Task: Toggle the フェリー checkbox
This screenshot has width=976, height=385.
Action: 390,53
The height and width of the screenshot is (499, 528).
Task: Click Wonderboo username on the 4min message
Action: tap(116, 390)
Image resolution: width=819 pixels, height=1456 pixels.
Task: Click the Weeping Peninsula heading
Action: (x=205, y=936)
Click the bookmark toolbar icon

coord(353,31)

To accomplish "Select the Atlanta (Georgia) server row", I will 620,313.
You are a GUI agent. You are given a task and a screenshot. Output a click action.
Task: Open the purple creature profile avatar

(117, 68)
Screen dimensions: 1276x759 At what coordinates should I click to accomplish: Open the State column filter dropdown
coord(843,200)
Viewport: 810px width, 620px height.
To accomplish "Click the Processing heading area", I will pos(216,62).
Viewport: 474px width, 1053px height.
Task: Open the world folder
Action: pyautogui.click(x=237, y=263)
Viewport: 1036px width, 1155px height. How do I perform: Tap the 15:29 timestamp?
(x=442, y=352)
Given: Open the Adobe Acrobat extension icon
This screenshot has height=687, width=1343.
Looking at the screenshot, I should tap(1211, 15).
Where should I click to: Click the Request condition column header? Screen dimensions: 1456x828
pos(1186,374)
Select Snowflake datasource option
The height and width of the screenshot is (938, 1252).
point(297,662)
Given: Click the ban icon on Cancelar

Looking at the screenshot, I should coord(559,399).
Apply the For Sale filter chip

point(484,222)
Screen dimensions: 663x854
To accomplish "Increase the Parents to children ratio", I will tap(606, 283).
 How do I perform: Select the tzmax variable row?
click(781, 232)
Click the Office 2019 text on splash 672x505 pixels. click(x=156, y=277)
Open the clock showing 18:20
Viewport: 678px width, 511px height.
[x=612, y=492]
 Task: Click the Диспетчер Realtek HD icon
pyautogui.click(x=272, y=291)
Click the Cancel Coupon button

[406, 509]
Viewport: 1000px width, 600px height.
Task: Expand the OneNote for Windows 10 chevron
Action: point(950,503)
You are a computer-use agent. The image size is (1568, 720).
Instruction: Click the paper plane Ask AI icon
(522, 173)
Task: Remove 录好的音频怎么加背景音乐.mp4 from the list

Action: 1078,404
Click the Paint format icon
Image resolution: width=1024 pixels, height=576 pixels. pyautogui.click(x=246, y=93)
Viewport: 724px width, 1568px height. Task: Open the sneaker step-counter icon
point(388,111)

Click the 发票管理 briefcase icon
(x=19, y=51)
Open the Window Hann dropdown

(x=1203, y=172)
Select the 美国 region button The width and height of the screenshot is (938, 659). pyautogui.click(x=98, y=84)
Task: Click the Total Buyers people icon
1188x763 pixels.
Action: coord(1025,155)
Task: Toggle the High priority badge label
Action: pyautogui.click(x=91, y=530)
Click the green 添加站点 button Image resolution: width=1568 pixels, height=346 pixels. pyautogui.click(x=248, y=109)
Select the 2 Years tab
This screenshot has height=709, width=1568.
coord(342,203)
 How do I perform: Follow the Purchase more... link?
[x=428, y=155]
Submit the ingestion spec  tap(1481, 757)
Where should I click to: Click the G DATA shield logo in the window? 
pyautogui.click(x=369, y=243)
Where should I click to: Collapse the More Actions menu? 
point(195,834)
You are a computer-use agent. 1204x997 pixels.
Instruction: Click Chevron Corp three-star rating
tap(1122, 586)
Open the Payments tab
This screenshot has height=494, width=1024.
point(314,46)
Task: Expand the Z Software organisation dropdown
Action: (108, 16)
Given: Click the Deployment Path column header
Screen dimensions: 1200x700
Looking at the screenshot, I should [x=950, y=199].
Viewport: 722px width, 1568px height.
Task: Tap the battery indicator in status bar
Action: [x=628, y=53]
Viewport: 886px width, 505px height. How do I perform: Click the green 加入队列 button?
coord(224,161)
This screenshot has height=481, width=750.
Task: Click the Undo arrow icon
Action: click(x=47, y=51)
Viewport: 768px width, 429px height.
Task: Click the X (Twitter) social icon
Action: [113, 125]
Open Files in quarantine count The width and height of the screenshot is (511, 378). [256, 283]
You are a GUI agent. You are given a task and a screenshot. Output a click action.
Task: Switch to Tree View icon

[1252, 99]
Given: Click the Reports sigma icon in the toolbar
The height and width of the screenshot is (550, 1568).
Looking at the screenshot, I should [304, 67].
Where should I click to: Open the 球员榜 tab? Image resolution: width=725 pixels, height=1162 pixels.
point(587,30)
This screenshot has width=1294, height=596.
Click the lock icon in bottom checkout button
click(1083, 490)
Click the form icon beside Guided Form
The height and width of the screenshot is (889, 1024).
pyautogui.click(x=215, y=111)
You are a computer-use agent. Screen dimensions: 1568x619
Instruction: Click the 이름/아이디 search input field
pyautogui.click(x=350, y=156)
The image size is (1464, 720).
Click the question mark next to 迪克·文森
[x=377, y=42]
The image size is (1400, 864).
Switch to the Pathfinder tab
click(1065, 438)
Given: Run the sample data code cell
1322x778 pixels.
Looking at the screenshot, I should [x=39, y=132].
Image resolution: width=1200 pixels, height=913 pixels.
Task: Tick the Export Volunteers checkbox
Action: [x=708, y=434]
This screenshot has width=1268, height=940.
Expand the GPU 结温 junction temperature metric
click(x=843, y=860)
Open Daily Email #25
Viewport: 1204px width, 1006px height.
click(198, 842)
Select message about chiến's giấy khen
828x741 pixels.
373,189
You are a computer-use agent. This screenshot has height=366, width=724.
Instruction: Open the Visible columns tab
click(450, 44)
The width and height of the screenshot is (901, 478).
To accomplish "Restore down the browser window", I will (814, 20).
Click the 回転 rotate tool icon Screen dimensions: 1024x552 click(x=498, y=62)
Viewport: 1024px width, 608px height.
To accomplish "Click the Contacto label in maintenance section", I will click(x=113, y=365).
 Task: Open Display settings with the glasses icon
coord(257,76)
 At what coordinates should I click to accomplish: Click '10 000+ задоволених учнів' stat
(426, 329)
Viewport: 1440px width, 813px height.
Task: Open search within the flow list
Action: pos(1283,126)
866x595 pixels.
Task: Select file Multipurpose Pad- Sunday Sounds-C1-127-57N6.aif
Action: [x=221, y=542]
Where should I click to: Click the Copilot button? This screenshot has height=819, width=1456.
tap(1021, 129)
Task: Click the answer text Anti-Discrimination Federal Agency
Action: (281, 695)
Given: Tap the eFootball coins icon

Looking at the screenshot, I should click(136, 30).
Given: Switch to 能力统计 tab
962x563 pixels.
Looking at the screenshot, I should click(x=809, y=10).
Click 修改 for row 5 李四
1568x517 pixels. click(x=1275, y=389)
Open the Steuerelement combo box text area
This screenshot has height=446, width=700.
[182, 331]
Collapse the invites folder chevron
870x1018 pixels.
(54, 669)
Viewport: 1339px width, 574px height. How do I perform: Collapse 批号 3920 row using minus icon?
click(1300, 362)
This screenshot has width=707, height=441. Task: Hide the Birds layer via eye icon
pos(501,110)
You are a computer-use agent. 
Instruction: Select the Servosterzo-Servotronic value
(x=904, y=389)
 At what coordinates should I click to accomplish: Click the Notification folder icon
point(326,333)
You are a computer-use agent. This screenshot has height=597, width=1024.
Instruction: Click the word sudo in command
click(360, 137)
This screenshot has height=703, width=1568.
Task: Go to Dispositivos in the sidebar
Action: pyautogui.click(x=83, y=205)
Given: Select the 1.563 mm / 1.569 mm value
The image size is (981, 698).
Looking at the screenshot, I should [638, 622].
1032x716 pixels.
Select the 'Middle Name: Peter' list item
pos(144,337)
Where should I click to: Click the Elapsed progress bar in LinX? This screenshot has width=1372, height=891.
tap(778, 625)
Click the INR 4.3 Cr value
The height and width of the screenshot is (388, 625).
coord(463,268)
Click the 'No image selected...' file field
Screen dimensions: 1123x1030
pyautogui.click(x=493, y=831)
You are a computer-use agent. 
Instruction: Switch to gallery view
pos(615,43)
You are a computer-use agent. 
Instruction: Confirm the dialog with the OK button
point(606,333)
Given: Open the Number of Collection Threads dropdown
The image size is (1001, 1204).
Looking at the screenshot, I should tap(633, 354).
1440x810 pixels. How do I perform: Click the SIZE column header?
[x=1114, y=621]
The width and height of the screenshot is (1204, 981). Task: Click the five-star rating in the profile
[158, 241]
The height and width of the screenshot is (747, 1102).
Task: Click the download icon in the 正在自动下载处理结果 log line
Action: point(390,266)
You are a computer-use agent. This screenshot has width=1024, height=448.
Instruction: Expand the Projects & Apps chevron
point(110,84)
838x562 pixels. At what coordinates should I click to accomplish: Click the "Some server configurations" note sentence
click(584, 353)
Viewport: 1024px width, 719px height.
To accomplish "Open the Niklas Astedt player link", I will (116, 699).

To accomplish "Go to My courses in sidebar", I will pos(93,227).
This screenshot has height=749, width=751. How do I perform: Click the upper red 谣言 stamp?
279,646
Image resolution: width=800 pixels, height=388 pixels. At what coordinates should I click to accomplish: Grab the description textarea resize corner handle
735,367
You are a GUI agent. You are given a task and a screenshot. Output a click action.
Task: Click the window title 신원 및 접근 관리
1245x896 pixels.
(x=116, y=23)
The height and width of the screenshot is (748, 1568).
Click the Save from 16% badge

DIRECTIONS: Find the lines of the listing that contain the string "computer" and give how many there are, with no other words.

ANSWER SECTION: 9